El ático
holandés es un horno en verano. Hay momentos en los que necesito salir a una
cafetería aquí a la vuelta de la casa. Los camareros son amables. Me
conocen y además ya ni necesitan preguntarme qué deseo. Me traen un capuccino
con crema espolvoreado con canela. A veces necesito dos, tres o cuatro
capuccinos. No siempre despierto con la vena puesta, y para entrar en sintonía
bebo café.
Es curioso pero desde que llegué aquí, he aprendido a tomar esTe líquido
negro. No sé si es el clima o los años que van en aumento, pero el café es un
compañero de vida por estas latitudes.
Cada día nos vamos especializando más. Antes ni se me ocurría servirme
una taza. Ahora sé que el capuccino es un shot de expreso con leche previamente
pasada por una batidora. Que un Macchiato es un cortado. Que un Flat White es
dobles expreso y un poco de leche.
Escribo que escribo en esta cafetería que también es una chocolatería.

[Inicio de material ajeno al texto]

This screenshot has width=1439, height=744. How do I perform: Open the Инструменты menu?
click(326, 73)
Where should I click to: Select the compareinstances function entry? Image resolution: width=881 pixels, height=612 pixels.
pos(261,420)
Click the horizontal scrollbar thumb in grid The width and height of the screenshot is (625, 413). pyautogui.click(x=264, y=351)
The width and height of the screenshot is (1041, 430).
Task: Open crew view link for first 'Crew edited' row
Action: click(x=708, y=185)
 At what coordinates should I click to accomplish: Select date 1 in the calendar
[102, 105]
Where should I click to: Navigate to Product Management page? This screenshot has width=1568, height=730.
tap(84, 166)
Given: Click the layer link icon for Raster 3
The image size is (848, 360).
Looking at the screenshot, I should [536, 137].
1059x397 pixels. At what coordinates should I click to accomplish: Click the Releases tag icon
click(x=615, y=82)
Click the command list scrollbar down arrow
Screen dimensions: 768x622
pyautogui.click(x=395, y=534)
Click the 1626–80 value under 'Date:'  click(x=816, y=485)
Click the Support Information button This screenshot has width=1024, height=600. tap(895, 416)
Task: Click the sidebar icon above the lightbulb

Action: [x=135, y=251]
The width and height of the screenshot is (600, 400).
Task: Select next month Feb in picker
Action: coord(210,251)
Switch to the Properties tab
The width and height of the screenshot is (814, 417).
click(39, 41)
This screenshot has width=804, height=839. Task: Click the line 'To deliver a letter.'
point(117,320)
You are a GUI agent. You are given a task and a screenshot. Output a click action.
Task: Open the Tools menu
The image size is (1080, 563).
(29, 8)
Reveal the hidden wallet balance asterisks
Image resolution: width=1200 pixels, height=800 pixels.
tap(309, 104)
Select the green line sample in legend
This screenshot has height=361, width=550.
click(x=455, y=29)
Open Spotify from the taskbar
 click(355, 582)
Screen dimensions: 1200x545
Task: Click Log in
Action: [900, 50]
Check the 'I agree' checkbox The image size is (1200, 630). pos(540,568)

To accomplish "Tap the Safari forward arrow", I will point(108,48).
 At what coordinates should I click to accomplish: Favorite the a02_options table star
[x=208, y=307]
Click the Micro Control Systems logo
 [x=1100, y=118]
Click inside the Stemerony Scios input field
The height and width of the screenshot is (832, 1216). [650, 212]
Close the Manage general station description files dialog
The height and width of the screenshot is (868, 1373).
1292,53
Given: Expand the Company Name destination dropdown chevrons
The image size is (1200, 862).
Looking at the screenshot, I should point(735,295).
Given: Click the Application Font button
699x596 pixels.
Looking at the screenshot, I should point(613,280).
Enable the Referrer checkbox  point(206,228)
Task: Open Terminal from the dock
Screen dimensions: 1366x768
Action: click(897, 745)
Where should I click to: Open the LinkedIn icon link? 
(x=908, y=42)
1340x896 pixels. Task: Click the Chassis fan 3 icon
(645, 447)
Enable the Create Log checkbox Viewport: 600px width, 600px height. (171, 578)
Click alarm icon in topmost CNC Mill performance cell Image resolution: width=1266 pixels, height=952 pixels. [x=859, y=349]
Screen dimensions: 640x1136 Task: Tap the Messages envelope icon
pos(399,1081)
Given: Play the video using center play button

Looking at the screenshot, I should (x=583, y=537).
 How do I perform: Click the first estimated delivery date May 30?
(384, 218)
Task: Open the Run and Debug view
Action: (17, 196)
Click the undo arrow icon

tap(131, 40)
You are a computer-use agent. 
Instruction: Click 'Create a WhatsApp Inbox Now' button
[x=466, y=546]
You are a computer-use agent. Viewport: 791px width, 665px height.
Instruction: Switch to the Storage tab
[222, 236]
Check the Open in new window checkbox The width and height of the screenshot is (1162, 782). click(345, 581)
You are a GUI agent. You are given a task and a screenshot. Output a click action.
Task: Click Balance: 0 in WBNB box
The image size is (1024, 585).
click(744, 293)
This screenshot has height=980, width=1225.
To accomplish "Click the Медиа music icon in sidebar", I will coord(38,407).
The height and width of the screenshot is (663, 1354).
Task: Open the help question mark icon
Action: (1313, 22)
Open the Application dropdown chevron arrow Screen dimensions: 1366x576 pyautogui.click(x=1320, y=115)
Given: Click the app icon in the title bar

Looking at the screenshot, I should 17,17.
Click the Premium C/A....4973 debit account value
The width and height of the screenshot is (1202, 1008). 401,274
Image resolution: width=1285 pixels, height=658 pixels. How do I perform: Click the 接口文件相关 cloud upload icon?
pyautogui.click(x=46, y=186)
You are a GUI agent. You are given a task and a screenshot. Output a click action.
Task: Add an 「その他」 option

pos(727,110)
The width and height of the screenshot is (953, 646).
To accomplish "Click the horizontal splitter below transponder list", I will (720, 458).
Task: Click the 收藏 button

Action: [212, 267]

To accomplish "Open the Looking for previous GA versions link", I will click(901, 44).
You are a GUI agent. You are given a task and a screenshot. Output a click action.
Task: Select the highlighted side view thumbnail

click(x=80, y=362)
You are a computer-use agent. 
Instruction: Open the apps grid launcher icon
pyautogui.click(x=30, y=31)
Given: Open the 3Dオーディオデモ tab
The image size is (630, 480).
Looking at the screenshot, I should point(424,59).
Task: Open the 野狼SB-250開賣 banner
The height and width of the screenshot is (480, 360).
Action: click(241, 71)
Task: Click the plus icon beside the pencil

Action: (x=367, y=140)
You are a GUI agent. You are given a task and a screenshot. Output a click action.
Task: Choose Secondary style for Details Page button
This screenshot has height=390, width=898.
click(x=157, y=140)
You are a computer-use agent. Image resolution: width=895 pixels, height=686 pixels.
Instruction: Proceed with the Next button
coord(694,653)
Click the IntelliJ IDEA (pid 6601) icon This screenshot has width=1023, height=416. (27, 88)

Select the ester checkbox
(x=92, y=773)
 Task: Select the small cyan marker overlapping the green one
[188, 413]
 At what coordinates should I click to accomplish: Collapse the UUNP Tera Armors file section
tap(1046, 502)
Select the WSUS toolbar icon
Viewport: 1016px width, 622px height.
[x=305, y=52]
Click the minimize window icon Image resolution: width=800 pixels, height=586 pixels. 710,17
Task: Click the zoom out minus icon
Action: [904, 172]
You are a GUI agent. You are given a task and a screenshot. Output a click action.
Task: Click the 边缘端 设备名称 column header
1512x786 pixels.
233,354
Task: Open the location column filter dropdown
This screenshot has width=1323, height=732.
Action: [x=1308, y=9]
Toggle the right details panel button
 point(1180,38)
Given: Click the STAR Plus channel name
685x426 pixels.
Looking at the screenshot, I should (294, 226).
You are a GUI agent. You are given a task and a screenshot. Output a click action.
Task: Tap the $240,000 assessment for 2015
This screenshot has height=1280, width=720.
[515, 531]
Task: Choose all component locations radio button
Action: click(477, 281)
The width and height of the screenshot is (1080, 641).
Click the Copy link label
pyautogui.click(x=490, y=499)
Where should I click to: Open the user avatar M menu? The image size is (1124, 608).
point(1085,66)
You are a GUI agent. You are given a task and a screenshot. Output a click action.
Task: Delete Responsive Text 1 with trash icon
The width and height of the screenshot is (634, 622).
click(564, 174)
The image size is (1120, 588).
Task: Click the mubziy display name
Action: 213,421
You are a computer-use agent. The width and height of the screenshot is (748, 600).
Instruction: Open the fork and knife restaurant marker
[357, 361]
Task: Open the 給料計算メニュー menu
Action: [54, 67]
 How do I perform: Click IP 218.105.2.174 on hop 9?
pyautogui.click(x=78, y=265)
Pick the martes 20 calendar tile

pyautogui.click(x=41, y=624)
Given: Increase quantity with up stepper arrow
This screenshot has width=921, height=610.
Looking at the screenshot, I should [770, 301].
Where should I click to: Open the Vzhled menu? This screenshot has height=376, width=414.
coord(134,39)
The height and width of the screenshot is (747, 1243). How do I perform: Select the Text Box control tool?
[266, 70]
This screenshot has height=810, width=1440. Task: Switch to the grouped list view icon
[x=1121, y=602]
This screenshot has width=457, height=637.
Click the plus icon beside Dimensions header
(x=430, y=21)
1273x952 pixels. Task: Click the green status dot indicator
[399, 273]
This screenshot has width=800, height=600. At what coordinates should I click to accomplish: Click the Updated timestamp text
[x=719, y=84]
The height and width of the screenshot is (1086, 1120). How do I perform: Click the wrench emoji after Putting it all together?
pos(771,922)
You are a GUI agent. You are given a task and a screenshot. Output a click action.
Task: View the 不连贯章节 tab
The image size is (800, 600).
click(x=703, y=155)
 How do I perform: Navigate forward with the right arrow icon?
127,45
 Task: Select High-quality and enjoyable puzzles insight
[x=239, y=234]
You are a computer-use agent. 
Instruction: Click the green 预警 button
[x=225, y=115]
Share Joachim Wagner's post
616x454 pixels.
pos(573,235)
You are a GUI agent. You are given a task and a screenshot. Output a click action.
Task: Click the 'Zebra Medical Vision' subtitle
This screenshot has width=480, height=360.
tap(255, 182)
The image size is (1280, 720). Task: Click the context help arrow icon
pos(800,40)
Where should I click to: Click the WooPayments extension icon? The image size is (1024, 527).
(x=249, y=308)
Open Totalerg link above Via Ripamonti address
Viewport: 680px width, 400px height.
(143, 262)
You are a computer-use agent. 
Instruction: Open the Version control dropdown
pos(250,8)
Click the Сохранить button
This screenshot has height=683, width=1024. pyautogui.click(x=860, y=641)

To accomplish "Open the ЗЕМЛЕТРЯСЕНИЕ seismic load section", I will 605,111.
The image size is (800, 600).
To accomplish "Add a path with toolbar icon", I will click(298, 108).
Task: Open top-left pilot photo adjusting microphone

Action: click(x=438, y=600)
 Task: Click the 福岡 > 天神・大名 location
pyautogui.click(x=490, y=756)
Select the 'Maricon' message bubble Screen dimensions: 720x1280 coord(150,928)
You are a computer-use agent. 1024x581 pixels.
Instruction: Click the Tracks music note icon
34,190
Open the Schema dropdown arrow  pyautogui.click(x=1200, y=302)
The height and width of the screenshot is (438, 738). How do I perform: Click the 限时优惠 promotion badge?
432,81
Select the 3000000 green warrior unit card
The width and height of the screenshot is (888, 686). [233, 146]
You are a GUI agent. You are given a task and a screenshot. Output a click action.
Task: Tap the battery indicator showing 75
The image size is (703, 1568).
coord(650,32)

La señora que atiende pone siempre música … La vez pasada puso Susana Baca y me
emocionó.
Mi madre siempre le tuvo un culto al café. Mi padre, no. Cada año se
llevaba dos kilos de café holandés en la maleta. No es que en Perú no hubiese
buen café, el Valenzuela era el rito en casa, pero el aroma del holandés era
para ella como retornar a su hogar.
Recuerdo una época en que el médico le prohibió tomarlo. Que cuántas
tazas se tomaba por día, pues unas diez, decía. La gastritis que se montó fue
de las peores que le vi. Paraba tirada en cama panza–abajo tratando de mitigar
el dolor con aero–om, unas gotas eficaces para la flatulencia. Bajó su dosis
diaria a tres o cuatro tazas.
El hogar. Para mí siempre fue la cuatro–cero–cuatro. Es un lugar que
llevo ahora en mi imaginario. Mi hogar es la ciudad en la que crecí, no aquí a
miles de kilómetros de distancia.
En mi primer trabajo –el cual sólo recuerdo por el café– era lo único
que se servía. Trabajaba en limpieza en una oficina de seis o siete despachos
del aeropuerto de Ámsterdam. Como escritora, no era el trabajo ideal, sólo para
acumular experiencia y ganar un poco de dinero antes de empezar a estudiar. El
primer día, el jefe me pidió que le haga café a todos los empleados. ¿Café?, me
pregunté yo. Me señaló una cafetera industrial capaz de hacerle café a
cincuenta personas.
Lo único que me quedó hacer era seguir el recuerdo de mi madre quien
todas las mañanas me decía: pon la cantidad de cucharaditas como de tazas vayas
a tomar. Y así lo hice. No puse cincuenta, pero unas diez para veinte tazas, lo
cual, creo salió bien, porque nunca nadie se quejó, y yo empecé a volverme
adicta al líquido negro.
Regreso a la buhardilla.
Una paloma se ha posado en la única ventana que mantengo abierta. Glub glub glub, dice. “Ni se te ocurra entrar”, le advierto
señalándola con mi bolígrafo. Ella se va, pero vuelve. Interrumpe mi proceso de
escritura. No me queda otra que cerrar la ventana e ir a por un poco de café. Y
continuar a media noche con mi relato.